The United States Exploring Expedition led by Lieutenant Charles Wilkes was tasked with a vast survey of the Pacific Ocean starting in 1838. In September 1840 they arrived in Honolulu, where repairs to the ships took longer than expected. Wilkes decided to spend the winter in Hawaii and take the opportunity to explore its volcanoes while waiting for better weather to continue the expedition. King Kamehameha III assigned American medical missionary Dr. Gerrit P. Judd to the expedition as a translator.
Wilkes sailed to Hilo on the island of Hawaiʻi and decided to climb Mauna Loa first, since it looked easier than Mauna Kea. On December 14 he hired about 200 porters, but after he left he realized only about half the equipment had been taken, so he had to hire more Hawaiians at higher pay. When they reached Kīlauea after two days, their guide Puhano headed off to the established ʻAinapō Trail. Wilkes did not want to head back downhill so he blazed his own way through dense forest directed by a compass. The Hawaiians were offended by the waste of sacred trees which did not help morale. At about 6,000 feet (1,800 m) elevation they established a camp called "Sunday Station" at the edge of the forest.

+ + + + +

_What the task asks_
Answer these questions from the passage on the Wilkes expedition:
1. Whom did King Kamehameha III assign to the expedition as a translator?
2. Why did Wilkes decide to climb Mauna Loa before Mauna Kea?
3. What name was given to the camp set up at about 6,000 feet?
You can ignore the rows that come next.

+ + + + +

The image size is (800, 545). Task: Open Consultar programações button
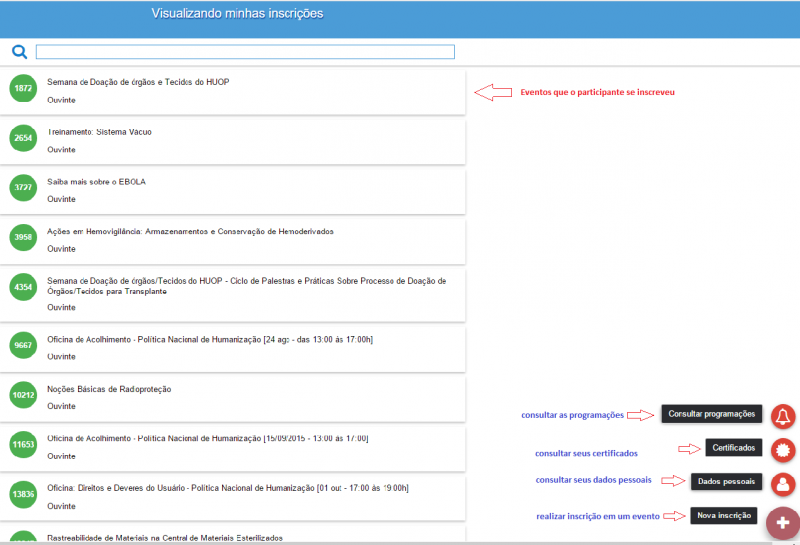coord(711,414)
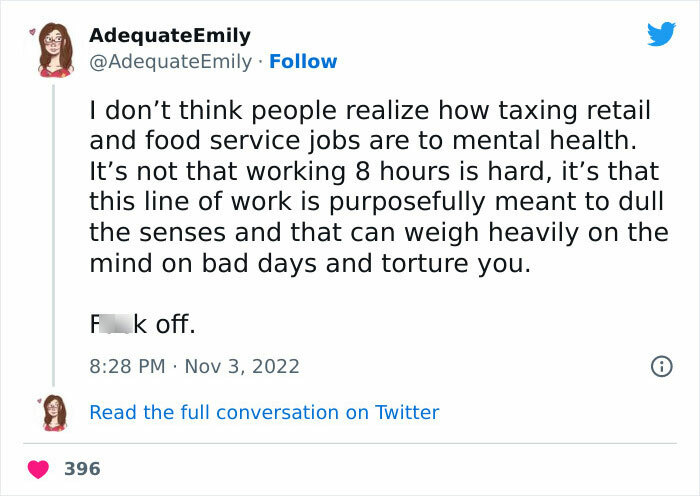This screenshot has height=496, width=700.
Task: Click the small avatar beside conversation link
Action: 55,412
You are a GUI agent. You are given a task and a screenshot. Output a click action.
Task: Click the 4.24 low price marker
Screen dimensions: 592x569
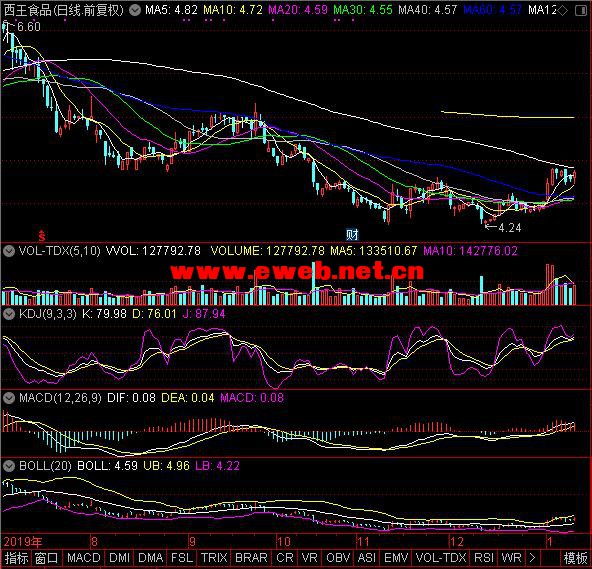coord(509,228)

+ + + + +

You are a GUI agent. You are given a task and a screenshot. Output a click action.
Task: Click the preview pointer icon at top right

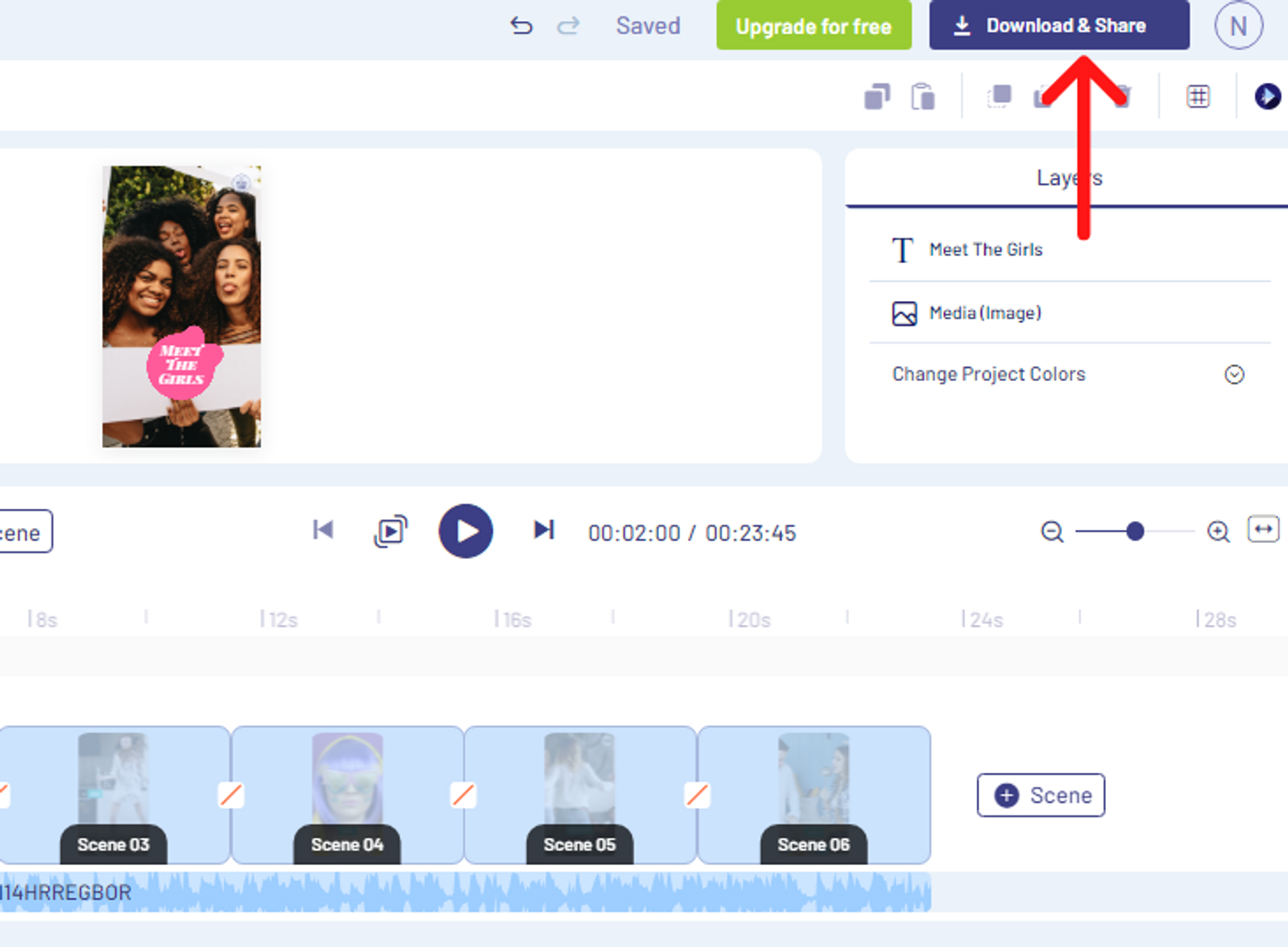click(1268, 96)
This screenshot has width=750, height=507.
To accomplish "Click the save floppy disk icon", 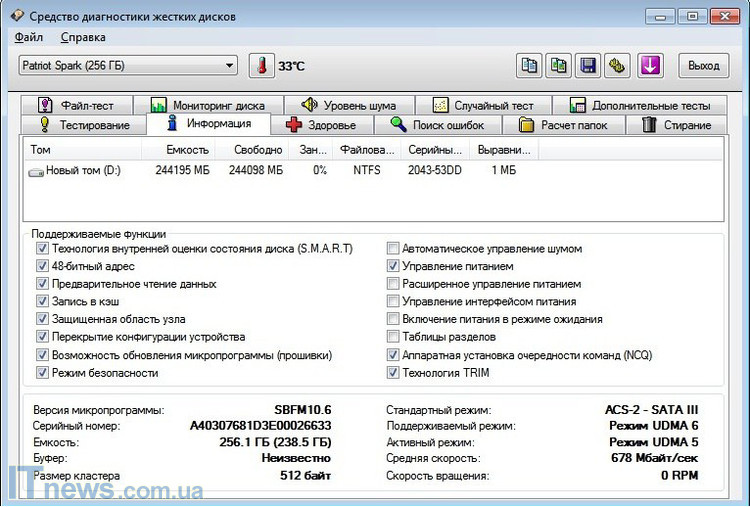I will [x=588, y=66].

+ + + + +

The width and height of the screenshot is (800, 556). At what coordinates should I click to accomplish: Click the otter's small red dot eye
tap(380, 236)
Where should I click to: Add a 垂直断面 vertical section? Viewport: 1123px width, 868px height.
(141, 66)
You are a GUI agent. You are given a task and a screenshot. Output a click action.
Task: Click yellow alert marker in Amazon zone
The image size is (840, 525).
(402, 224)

+ + + + +

_Solution below_
1. Dr. Gerrit P. Judd, an American medical missionary.
2. It looked easier than Mauna Kea.
3. "Sunday Station."